# I'm famous



## Jonathan (Aug 24, 2014)

http://www.bing.com/maps/?v=2&cp=33.497507~-86.793005&lvl=20&sty=x~lat~33.497507~lon~-86.793005~alt~203.121~z~30~h~168~p~-12.1~pid~5082&app=5082&FORM=LMLTCC

Check me out eating my grilled wrap...lol.  Bing street view caught me a few months ago and it's officially popped up.


----------



## MannDude (Aug 24, 2014)

Haha, you and me both!  

I'll have to check out Bing's street view. Their maps are already better than Google's as is.


----------



## WebSearchingPro (Aug 24, 2014)

Interesting that bing doesn't block out the license plates. Or their detection is off.


----------



## Steven F (Aug 25, 2014)

Bing car drove by me the other day while I was in the car at a light. I'm waiting to come up. I started giggling, because who uses Bing?


----------



## 24/7/365 (Aug 25, 2014)

Microsoft just keep throwing money at the problem - at some point, someone will start to use it


----------



## Jonathan (Aug 25, 2014)

I'll stick with Google...at least until I can install Silverlight on Linux.  I have one Windows machine at home but laptop and work desktop are both Linux.


----------



## TekStorm - James (Aug 25, 2014)

KnownHost-Jonathan said:


> I'll stick with Google...at least until I can install Silverlight on Linux.  I have one Windows machine at home but laptop and work desktop are both Linux.


Have a look at Pipelight.


----------



## Nick_A (Aug 25, 2014)

https://www.google.com/maps/@28.590811,-81.360183,3a,25.6y,0.42h,88.2t/data=!3m5!1e1!3m3!1sbfu74nCIxqU2L4X8FdOhmA!2e0!5s2011-04



I promise that's me! I realize it's small and blurry... Back in 2011. There used to be a shot of my car but they only have 2013/14 on that street.


----------



## MannDude (Aug 25, 2014)

Bing maps is really nice. I love the birds-eye view and the ability to actually rotate the around an area to view it from different directions. Really neat.


----------



## D. Strout (Aug 25, 2014)

Tried loading the link on my Chromebook - doesn't work because of course Silverlight doesn't run on Chrome OS. The IE team recently did a AMA on Reddit, where they were bragging about how much more up to standards IE 11 is. But then Microsoft insists on using non-standard junk like Silverlight, and all that hard work goes down the drain.

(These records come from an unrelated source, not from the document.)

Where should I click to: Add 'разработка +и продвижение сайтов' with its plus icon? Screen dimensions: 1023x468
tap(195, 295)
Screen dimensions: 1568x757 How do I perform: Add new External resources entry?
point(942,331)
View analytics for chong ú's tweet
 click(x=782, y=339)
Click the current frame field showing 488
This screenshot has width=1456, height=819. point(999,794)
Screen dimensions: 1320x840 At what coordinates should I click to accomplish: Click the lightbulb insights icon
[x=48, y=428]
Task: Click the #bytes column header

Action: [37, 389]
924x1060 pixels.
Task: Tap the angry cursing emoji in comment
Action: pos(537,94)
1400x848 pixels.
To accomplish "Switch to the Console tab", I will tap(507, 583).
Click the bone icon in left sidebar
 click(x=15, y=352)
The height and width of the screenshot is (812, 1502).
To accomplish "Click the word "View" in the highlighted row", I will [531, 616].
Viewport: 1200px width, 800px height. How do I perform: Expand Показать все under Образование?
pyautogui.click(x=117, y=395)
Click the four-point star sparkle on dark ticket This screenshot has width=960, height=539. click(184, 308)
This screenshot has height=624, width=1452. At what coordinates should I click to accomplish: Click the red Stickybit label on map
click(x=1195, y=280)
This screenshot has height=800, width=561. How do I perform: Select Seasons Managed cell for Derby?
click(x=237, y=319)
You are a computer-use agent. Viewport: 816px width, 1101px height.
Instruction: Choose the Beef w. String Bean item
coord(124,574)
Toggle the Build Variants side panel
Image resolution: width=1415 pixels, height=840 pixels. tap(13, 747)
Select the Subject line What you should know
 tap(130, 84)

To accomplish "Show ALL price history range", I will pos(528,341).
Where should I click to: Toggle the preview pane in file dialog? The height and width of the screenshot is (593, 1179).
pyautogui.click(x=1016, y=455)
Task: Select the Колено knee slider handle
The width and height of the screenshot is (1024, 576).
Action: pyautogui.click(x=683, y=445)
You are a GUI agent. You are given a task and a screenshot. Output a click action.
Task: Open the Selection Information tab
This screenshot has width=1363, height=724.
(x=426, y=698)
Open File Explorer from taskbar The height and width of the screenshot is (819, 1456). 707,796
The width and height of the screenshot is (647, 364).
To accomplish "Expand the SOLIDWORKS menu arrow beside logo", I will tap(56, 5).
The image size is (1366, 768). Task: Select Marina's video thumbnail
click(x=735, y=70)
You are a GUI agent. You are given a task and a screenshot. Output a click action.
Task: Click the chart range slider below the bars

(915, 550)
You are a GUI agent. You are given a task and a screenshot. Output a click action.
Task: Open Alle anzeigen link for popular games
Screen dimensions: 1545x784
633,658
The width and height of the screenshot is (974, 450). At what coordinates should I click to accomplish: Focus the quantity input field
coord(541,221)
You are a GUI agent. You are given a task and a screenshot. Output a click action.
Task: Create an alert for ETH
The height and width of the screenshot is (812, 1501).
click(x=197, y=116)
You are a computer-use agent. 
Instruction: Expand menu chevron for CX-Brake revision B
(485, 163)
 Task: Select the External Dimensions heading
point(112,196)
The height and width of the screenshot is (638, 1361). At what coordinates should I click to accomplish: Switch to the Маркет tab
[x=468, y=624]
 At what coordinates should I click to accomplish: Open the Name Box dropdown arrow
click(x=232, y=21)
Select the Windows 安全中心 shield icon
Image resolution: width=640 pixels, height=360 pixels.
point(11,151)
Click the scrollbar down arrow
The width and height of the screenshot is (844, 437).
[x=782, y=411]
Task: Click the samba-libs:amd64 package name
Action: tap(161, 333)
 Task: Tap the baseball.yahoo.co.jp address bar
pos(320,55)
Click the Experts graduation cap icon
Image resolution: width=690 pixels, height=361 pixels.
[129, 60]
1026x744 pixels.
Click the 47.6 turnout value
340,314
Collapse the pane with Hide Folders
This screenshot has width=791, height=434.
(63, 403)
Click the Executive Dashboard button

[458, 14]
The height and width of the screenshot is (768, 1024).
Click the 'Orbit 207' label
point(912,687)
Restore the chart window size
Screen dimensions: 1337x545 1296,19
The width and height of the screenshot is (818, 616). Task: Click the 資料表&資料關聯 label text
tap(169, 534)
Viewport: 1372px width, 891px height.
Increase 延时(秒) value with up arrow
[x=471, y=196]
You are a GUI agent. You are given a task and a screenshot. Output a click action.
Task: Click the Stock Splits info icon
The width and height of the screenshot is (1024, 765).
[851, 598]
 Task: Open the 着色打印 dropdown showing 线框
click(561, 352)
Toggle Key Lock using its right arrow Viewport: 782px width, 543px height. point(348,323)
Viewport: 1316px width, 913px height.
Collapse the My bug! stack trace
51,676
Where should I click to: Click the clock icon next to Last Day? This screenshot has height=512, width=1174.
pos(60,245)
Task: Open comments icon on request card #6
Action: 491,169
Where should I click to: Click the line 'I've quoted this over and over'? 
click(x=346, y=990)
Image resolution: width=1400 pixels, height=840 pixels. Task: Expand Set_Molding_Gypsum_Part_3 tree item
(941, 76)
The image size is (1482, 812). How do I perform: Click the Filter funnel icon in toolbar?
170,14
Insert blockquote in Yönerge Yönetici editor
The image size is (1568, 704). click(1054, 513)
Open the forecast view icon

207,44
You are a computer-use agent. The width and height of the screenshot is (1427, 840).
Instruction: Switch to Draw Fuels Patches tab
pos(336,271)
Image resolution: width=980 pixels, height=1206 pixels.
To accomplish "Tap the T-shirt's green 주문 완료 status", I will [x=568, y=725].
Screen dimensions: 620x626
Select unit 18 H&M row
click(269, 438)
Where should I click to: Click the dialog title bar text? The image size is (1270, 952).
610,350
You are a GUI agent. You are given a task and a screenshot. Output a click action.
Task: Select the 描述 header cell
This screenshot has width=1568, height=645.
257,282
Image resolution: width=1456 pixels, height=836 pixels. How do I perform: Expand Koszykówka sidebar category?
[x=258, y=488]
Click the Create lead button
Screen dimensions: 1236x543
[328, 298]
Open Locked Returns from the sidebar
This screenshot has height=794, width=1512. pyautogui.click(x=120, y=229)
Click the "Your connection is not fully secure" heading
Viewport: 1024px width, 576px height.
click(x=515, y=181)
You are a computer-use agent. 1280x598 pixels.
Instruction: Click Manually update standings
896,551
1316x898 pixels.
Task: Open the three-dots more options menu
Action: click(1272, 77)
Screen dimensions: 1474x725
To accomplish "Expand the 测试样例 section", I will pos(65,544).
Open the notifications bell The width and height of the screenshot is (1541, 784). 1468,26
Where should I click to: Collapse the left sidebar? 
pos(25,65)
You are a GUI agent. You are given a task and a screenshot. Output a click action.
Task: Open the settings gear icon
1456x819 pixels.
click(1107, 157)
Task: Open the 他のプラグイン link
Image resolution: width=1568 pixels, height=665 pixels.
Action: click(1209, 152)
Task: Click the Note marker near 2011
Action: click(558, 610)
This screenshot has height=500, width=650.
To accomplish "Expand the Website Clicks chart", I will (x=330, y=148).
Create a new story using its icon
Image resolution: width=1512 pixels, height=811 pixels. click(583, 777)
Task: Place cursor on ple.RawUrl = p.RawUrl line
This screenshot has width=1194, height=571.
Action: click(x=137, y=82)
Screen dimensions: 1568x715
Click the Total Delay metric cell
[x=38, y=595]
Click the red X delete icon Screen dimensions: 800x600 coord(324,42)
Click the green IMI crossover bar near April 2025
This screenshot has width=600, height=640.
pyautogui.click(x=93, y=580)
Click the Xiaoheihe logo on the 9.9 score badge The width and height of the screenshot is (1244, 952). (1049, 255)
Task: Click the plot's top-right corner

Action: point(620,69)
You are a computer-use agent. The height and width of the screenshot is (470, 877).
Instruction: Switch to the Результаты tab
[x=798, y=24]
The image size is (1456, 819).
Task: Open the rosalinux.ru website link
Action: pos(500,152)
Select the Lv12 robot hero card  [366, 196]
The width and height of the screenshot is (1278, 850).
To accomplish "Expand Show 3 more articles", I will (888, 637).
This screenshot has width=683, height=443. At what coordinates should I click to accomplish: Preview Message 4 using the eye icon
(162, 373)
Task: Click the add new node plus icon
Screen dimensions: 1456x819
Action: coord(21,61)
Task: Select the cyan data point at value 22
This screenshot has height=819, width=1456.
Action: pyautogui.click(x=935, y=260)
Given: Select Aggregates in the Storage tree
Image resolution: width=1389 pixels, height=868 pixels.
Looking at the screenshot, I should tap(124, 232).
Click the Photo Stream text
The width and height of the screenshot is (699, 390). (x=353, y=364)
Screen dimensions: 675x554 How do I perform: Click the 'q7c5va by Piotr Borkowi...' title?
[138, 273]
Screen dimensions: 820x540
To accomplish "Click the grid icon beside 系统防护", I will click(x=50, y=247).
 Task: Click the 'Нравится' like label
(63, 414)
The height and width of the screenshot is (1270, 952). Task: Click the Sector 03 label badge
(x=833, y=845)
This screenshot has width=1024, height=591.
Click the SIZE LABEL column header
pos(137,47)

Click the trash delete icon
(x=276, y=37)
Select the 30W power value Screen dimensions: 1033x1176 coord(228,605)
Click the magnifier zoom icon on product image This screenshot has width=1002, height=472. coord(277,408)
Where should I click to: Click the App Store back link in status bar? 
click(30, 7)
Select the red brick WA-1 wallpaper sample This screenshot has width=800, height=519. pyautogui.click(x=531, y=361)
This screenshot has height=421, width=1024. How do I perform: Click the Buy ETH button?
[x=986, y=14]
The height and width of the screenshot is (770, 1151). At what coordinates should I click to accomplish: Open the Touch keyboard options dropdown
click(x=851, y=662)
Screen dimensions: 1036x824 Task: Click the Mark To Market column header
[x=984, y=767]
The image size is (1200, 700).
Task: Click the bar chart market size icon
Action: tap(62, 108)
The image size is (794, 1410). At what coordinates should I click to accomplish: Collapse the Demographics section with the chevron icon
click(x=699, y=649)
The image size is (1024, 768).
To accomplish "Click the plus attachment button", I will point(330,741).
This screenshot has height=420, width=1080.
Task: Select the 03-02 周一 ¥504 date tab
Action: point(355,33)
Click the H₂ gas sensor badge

Use Canvas or something, guys! One way to get more usage on something like this is to make it universally supported!

/rant

But yeah, you're on Bing street view, cool!


----------



## MannDude (Aug 25, 2014)

D. Strout said:


> Tried loading the link on my Chromebook - doesn't work because of course Silverlight doesn't run on Chrome OS. The IE team recently did a AMA on Reddit, where they were bragging about how much more up to standards IE 11 is. But then Microsoft insists on using non-standard junk like Silverlight, and all that hard work goes down the drain. Use Canvas or something, guys! One way to get more usage on something like this is to make it universally supported!
> 
> /rant
> 
> But yeah, you're on Bing street view, cool!


Haha. I didn't even click his link, I didn't realize it required silverlight for their streetview data. Well, that's a bummer. Obviously not supported on CrunchBang, either.

At least their regular maps work without it, and have that awesome feature to rotate the image to see it from different angles. Example: http://binged.it/1tN6i3b (Indianapolis, Indiana)

You can see the buildings at a 45 degree angle, taken from positions facing north, south, east and west. I also often find that Bing's imagery is more up to date, though my town was recently re-mapped by Google (both street view and satelite imagery) so for now, it's more up-to-date.


----------



## TekStorm - Walter (Sep 4, 2014)

I stick with google, i keep checking but i never do find any pics with me in them lol. Maybe i am to fast for the camera, lol


----------



## KuJoe (Sep 4, 2014)

I was waiting for Google to update the street view of the neighborhood in FL where my house is to see the work the person renting it did and Bing got a nice pic of it so now I can stop checking Google Maps every few weeks.


----------